概述
通过研究基因突变体来识别受影响的基因,是遗传学和分子生物学中解析表型与基因型关系的关键策略。该方法在模型生物(如果蝇、小鼠)中已广泛应用,成功鉴定了许多与人类疾病相关的基因。
主要方法
根据产生突变的方式不同,识别受影响基因的策略和难度有显著差异。
插入突变法
若使用插入突变(如转座子、T-DNA插入)产生具有特定表型的突变体,定位基因相对直接。
- **原理**:插入片段作为已知的物理标记。
- **步骤**:
- 通过PCR扩增包含插入物的DNA片段。
- 测定插入位点两侧的核苷酸序列。
- 将该序列与对应生物的全基因组序列数据库进行比对,即可精确定位被插入破坏的基因。
化学诱变法
若使用化学诱变剂(如EMS)造成DNA损伤和随机点突变,则识别目标基因更为复杂。
- **主要挑战**:突变位点未知,且基因组中可能存在多个无关的中性突变。
- **策略**:
- **全基因组测序比对**:适用于基因组较小的生物(如细菌、酵母)。

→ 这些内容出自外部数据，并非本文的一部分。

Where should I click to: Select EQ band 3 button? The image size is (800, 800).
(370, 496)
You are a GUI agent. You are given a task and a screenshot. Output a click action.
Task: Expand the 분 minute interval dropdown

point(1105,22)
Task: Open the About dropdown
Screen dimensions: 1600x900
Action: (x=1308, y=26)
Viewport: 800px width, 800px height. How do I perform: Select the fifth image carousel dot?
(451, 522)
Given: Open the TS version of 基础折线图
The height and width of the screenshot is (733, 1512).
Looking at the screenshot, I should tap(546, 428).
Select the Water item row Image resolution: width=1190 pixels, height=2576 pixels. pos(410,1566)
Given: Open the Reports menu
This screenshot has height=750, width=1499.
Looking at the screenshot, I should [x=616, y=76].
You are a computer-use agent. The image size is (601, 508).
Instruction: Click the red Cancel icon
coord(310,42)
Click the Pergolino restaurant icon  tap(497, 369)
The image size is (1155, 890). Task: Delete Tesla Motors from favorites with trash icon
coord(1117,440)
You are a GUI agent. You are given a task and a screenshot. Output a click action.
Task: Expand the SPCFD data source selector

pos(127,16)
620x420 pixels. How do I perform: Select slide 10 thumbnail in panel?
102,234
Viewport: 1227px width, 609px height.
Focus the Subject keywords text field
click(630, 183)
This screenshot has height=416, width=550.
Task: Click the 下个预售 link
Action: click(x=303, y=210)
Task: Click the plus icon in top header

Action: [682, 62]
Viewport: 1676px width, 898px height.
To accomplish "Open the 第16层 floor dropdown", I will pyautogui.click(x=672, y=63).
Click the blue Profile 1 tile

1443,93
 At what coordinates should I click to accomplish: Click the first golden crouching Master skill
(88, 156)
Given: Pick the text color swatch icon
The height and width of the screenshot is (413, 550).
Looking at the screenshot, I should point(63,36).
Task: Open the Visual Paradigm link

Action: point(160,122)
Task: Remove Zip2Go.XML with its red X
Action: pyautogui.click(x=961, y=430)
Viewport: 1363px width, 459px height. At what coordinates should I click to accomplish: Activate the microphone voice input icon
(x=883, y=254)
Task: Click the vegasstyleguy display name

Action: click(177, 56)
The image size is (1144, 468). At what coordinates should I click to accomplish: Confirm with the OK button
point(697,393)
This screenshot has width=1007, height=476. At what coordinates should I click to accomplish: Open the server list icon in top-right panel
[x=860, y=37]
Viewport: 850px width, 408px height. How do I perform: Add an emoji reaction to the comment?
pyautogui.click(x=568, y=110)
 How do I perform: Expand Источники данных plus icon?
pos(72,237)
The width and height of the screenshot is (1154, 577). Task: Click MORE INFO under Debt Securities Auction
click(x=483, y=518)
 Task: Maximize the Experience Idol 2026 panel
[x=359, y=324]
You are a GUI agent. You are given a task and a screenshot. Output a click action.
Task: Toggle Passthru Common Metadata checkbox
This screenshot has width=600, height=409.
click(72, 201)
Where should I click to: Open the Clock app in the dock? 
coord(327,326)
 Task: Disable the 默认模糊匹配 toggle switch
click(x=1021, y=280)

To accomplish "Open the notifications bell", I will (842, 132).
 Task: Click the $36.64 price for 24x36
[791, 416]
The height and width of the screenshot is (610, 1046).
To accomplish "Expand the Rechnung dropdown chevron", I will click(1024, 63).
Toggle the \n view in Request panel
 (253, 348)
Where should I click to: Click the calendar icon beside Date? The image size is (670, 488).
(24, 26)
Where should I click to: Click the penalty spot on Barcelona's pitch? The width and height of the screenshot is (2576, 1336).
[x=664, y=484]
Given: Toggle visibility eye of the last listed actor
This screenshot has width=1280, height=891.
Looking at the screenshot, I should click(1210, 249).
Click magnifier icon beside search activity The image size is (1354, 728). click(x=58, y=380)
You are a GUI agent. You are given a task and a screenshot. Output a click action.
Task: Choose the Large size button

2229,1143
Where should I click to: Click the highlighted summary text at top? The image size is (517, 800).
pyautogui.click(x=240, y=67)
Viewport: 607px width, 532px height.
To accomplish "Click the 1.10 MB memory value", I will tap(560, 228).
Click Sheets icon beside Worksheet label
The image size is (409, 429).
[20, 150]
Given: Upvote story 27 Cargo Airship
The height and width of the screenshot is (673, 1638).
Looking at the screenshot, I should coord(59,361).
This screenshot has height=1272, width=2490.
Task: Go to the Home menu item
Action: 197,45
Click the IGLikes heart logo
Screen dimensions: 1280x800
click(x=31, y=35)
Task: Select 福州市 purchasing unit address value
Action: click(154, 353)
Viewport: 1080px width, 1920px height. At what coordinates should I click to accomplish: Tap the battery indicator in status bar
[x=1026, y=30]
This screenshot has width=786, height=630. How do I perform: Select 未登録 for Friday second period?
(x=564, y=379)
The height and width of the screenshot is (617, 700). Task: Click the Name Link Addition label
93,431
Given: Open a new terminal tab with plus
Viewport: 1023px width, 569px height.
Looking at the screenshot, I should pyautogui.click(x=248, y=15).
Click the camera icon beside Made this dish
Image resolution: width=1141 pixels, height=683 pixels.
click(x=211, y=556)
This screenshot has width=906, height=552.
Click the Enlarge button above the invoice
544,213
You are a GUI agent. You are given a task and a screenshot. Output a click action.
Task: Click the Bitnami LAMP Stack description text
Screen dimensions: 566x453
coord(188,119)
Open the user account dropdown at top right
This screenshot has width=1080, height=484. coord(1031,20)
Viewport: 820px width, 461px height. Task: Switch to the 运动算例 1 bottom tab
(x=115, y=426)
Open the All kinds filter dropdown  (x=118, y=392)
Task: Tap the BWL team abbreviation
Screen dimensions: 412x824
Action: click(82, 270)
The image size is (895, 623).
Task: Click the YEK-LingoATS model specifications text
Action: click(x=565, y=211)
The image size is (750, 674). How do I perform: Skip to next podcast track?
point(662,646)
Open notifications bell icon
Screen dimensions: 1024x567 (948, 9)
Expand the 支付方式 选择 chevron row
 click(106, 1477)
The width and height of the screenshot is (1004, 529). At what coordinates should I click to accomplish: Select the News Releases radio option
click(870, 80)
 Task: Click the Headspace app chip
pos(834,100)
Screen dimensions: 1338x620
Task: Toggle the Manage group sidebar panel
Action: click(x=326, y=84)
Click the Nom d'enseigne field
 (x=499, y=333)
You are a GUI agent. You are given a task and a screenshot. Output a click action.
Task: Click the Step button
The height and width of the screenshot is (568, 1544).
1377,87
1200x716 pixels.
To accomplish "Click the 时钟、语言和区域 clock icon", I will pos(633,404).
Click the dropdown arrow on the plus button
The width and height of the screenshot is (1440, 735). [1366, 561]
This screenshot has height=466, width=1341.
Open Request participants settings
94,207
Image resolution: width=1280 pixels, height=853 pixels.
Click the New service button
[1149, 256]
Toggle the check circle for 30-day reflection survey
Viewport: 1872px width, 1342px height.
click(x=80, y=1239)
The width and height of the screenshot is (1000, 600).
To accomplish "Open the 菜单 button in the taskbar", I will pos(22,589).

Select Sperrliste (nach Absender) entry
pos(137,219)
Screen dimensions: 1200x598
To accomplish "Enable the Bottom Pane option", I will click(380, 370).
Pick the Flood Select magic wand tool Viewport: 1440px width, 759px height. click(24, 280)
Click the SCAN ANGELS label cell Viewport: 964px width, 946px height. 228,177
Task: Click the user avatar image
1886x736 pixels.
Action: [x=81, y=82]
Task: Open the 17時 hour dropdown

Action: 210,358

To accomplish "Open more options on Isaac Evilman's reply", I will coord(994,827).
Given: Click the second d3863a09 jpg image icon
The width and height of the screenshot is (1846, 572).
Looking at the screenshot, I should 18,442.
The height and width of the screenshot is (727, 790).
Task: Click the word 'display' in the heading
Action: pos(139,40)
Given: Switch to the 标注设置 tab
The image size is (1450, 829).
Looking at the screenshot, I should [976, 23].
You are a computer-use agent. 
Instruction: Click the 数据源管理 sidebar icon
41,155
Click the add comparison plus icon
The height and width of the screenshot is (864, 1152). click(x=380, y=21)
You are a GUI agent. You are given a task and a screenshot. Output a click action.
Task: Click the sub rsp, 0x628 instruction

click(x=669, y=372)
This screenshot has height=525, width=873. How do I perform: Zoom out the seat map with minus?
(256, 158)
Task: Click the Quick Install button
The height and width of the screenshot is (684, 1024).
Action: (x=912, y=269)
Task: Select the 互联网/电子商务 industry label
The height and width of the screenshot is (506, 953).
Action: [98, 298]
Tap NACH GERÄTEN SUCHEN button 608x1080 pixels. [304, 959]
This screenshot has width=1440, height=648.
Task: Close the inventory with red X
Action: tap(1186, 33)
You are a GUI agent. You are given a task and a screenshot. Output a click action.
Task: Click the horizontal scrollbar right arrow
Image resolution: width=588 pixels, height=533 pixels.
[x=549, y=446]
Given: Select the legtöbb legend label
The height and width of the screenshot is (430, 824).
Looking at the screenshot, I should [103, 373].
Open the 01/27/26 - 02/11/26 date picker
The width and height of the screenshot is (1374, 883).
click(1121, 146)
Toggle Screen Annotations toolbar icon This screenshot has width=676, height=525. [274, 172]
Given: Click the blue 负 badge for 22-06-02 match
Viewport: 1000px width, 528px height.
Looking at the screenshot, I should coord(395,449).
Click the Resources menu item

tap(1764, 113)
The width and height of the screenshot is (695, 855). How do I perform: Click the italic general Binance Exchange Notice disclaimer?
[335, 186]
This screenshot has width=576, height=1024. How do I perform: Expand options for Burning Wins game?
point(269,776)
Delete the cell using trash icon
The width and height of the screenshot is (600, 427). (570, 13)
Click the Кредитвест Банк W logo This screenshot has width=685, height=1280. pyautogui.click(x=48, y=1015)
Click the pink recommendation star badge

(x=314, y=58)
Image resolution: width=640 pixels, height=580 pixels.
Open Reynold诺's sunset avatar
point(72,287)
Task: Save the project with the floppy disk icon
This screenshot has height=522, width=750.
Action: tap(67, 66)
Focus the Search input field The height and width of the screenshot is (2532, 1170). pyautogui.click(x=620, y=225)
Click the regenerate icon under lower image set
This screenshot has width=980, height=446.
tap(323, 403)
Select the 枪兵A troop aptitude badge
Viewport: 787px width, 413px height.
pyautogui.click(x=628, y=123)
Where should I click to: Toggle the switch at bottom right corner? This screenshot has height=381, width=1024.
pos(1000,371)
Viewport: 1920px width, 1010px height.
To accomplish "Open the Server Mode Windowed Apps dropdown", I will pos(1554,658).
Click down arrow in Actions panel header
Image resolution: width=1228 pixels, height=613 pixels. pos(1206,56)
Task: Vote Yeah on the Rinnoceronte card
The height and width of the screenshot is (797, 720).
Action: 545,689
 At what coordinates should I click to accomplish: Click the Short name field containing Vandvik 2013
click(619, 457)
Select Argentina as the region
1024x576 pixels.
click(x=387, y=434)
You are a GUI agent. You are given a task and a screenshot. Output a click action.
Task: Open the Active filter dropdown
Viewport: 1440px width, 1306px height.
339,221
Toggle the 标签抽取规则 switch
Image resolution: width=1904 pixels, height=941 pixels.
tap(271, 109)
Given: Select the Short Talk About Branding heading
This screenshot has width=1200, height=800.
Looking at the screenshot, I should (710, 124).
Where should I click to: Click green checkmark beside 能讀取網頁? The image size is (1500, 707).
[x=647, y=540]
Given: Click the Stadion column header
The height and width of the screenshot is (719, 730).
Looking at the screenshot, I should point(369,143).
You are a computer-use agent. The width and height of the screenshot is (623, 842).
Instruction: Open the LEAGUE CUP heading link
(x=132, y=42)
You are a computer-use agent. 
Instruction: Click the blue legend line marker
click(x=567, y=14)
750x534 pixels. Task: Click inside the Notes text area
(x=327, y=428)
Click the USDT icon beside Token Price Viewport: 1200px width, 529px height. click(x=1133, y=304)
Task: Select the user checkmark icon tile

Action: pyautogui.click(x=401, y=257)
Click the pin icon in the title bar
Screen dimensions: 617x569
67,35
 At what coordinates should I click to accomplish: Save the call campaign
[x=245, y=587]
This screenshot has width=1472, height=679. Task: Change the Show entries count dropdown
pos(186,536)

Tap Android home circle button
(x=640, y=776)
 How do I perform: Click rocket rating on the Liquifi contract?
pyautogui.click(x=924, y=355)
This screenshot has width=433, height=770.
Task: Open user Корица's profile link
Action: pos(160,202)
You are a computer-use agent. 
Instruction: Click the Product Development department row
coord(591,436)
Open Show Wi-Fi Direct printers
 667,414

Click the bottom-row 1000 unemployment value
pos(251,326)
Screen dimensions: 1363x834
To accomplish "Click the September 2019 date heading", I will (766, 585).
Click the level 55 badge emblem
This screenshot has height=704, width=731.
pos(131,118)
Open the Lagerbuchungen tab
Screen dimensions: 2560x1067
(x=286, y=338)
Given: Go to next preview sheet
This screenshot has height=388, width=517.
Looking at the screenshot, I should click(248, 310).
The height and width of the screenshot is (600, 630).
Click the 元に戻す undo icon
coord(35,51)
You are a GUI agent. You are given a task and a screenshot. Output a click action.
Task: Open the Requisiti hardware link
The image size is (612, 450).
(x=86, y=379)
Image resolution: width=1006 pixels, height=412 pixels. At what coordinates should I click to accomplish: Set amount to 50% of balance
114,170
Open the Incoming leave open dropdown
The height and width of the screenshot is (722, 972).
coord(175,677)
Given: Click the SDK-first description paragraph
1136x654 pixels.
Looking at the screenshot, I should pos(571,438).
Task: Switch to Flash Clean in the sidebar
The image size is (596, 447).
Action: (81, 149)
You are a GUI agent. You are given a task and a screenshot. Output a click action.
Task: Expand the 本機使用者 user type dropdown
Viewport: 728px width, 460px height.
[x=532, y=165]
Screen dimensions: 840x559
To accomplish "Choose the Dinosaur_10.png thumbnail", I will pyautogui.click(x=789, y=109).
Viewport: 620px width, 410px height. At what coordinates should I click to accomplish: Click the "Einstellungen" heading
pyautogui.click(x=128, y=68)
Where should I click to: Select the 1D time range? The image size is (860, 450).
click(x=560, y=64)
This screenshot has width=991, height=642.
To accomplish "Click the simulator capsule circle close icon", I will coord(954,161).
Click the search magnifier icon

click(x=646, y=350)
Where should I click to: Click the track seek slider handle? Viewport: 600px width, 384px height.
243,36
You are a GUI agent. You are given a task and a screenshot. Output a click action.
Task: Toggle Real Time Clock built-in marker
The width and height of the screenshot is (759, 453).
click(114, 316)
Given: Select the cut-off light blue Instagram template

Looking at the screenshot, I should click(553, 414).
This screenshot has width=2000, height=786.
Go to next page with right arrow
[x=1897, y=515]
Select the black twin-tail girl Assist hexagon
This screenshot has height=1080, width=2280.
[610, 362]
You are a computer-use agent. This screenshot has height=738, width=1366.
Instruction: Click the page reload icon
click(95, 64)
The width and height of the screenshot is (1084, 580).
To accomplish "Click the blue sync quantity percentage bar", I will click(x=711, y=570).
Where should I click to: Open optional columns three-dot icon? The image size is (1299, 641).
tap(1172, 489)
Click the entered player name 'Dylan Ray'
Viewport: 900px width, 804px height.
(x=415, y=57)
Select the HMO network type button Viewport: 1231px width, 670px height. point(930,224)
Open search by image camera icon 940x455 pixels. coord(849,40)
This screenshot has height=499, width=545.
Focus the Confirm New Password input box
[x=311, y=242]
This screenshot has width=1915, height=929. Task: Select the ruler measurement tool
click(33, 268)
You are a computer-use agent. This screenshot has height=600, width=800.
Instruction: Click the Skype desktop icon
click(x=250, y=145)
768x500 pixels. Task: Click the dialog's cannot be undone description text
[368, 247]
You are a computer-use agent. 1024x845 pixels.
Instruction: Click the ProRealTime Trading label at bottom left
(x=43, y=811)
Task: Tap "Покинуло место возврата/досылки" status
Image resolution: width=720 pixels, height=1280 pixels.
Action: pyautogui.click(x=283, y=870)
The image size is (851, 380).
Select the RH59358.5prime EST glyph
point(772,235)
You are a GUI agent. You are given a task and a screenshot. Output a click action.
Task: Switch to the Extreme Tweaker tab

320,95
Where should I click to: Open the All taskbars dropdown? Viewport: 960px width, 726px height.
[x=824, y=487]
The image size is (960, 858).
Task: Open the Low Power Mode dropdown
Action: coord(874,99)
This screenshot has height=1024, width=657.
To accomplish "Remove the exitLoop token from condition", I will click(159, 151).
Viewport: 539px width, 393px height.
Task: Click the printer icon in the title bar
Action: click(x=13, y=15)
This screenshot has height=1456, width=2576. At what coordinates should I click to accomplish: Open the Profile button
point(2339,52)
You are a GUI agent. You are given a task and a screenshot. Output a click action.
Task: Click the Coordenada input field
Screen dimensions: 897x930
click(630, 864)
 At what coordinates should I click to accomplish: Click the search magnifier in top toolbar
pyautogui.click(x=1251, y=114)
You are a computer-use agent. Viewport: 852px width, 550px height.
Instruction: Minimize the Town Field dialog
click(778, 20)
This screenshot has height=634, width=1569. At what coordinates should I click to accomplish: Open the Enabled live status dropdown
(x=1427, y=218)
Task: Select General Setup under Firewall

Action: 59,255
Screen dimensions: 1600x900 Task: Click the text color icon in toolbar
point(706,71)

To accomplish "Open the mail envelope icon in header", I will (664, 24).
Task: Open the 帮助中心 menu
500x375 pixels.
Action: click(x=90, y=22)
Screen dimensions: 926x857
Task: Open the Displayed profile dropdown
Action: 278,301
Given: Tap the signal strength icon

对突变体和野生型的基因组进行测序并比较,筛选出可能导致表型的候选突变位点。
- **图位克隆**:适用于高等生物。通过遗传杂交和连锁分析,将表型与特定的染色体区域关联,再对该区域进行精细定位和测序。
- **因果验证**:无论采用何种策略,最终需通过基因回补实验或基因编辑技术,将候选突变引入正常生物,观察是否重现突变表型,以证明其因果关系。
应用与局限
- **成功应用**:在模型生物中进行大规模遗传筛查,已极大推动了发育生物学和疾病机理的研究,例如鉴定了与癌症、代谢疾病相关的保守基因。
- **人类研究的挑战**:直接研究人类基因突变体存在伦理和技术限制。通常依赖于对患者家族系谱分析、全外显子组测序或全基因组关联分析等关联性研究方法,因果证明不如模型生物中直接。
- **发展趋势**:随着CRISPR等基因编辑技术、单细胞测序和生物信息学的发展,识别和验证人类疾病相关基因的精度与效率正在不断提高。